**PROBLEM REQUIREMENTS**. Instruction for the entries that follow: retype exactly the lines from the line with "The image size is (372, 447)." to the line with "Task: Reply to Omer DIRI's tweet", both included, and omit all others.

━━━━━━

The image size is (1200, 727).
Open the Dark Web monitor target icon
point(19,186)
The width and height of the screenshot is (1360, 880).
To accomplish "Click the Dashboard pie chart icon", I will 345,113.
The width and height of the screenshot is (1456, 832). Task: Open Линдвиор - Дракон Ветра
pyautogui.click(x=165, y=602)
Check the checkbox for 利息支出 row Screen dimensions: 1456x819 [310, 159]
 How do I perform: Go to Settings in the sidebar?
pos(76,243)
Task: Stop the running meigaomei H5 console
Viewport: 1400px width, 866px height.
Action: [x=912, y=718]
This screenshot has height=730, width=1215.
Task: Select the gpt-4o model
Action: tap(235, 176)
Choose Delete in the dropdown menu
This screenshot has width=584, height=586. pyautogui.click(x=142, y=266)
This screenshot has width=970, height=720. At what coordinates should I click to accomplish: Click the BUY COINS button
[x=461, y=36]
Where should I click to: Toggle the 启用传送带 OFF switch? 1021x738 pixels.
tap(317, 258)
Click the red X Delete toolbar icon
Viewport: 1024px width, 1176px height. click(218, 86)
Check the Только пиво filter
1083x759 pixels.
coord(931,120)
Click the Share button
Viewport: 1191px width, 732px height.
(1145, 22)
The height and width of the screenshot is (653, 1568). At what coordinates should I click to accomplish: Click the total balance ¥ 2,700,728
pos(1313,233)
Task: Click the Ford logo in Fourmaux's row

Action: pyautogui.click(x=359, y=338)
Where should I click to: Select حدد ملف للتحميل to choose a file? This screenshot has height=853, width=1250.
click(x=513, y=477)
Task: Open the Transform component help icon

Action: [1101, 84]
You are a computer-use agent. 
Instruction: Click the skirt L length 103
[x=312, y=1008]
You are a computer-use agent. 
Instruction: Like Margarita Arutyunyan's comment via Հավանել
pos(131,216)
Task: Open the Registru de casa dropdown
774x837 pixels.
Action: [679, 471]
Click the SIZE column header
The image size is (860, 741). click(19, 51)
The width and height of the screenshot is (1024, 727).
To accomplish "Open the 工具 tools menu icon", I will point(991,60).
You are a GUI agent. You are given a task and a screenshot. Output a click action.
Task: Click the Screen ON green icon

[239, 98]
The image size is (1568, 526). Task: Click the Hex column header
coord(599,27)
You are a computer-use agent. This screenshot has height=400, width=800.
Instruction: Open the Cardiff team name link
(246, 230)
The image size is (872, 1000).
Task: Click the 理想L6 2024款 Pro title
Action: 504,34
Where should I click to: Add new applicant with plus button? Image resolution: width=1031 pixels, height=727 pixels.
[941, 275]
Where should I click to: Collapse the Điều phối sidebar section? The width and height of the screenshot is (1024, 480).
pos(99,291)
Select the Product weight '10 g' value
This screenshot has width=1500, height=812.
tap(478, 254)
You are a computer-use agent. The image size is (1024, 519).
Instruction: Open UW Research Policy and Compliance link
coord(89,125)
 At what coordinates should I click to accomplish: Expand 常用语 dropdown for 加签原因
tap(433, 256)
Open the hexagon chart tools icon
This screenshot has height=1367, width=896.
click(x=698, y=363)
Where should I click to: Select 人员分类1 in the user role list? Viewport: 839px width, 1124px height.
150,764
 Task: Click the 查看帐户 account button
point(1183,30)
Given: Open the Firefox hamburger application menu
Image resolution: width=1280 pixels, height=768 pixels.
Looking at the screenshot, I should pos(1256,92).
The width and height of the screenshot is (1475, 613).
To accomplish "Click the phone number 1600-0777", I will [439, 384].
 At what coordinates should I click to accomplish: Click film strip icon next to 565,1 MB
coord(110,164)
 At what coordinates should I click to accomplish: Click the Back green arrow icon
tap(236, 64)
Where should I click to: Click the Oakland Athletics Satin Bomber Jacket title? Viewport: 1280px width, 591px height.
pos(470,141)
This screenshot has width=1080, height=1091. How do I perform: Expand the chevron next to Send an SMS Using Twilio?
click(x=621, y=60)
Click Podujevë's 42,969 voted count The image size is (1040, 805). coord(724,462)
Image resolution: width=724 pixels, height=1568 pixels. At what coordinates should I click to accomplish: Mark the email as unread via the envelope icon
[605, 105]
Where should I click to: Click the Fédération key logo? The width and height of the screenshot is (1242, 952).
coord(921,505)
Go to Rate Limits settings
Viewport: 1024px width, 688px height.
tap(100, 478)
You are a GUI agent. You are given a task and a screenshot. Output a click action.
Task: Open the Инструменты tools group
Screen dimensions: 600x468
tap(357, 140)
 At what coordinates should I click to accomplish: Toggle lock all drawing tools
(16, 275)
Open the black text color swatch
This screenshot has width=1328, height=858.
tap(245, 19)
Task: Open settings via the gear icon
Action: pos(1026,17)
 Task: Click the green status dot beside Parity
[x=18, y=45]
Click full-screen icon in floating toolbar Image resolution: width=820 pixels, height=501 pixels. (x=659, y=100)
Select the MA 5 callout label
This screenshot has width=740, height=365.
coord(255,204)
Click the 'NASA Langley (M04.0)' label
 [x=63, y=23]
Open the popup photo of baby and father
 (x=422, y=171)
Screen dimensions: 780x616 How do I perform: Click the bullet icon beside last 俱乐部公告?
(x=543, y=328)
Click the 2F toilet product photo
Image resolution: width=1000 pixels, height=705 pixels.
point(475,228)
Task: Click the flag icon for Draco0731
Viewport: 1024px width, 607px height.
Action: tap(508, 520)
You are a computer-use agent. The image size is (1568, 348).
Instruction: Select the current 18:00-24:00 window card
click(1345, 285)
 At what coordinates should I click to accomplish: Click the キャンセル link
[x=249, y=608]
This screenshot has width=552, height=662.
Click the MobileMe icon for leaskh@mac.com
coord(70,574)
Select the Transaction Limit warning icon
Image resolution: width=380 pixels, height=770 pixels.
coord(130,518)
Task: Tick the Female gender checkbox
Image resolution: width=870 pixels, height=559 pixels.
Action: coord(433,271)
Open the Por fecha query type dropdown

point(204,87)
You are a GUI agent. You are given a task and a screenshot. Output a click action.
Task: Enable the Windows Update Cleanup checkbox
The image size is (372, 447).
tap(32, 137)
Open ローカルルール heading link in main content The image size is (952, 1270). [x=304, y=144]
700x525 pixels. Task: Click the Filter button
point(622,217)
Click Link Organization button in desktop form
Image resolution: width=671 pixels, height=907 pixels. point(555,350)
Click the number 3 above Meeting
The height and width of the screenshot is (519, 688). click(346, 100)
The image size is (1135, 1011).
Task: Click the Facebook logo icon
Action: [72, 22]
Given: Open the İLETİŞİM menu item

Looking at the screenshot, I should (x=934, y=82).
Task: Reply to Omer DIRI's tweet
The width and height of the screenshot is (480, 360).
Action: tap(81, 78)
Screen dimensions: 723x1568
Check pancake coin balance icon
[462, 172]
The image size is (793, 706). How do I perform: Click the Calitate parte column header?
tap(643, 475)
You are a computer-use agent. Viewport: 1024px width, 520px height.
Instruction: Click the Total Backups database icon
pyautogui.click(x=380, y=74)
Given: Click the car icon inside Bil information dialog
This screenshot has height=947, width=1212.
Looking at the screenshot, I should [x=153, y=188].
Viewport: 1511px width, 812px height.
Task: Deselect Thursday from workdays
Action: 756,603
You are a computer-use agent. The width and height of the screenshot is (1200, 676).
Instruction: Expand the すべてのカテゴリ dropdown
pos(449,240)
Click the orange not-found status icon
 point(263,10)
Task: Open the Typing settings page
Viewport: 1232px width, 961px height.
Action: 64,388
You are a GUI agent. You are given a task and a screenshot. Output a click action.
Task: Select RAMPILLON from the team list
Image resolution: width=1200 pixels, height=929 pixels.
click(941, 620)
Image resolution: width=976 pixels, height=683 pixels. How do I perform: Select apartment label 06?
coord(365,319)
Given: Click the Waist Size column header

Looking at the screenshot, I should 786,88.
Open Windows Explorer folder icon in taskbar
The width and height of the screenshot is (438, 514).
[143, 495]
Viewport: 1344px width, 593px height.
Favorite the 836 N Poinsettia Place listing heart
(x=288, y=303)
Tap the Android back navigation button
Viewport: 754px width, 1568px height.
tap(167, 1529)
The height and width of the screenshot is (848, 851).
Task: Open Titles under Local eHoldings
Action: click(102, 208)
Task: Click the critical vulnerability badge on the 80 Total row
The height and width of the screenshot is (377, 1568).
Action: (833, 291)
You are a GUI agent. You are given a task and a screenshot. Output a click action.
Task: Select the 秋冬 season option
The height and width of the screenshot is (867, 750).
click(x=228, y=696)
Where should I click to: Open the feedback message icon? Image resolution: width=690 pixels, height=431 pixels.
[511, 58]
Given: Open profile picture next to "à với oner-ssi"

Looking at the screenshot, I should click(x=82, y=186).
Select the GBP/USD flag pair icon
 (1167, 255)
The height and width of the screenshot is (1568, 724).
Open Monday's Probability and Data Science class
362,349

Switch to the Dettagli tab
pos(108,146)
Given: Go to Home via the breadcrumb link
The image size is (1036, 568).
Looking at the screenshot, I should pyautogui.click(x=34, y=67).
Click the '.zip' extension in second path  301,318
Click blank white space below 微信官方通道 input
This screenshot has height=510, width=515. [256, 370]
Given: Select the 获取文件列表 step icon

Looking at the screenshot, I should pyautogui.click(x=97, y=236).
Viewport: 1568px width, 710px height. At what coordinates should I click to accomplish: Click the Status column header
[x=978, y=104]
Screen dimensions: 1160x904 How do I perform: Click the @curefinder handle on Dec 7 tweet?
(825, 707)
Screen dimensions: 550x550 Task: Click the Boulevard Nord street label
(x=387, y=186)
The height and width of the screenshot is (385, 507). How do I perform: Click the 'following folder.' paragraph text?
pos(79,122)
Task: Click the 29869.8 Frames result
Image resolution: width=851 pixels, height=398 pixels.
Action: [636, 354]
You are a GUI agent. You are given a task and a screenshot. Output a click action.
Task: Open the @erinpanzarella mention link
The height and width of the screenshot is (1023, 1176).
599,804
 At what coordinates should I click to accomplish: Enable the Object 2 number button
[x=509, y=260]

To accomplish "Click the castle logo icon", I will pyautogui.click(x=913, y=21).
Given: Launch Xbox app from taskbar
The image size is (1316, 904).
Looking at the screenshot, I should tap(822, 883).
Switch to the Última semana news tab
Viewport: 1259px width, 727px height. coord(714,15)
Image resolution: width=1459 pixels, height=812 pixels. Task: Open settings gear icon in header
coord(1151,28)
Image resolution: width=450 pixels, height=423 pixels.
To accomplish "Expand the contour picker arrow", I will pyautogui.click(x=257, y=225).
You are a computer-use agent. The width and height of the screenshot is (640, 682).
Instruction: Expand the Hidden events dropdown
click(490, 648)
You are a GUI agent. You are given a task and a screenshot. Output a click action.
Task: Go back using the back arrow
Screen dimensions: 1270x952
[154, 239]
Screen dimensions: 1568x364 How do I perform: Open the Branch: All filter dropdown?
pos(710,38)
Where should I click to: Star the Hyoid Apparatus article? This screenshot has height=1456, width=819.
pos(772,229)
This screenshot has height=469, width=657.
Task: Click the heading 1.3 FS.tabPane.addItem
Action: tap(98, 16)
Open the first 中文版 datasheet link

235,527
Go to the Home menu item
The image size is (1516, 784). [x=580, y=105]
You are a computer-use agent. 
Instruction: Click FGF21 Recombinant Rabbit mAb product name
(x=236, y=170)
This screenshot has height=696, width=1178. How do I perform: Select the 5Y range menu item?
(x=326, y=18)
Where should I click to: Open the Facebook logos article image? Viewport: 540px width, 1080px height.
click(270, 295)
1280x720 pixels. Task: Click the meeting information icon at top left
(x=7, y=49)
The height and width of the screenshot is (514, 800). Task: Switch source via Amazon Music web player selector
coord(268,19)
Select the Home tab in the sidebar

━━━━━━

**RESULT OF THE TASK**.
The image size is (372, 447).
tap(32, 137)
Open ローカルルール heading link in main content The image size is (952, 1270). [x=304, y=144]
700x525 pixels. Task: Click the Filter button
point(622,217)
Click Link Organization button in desktop form
Image resolution: width=671 pixels, height=907 pixels. point(555,350)
Click the number 3 above Meeting
The height and width of the screenshot is (519, 688). click(346, 100)
The image size is (1135, 1011).
Task: Click the Facebook logo icon
Action: [72, 22]
Given: Open the İLETİŞİM menu item

Looking at the screenshot, I should (x=934, y=82).
Task: Reply to Omer DIRI's tweet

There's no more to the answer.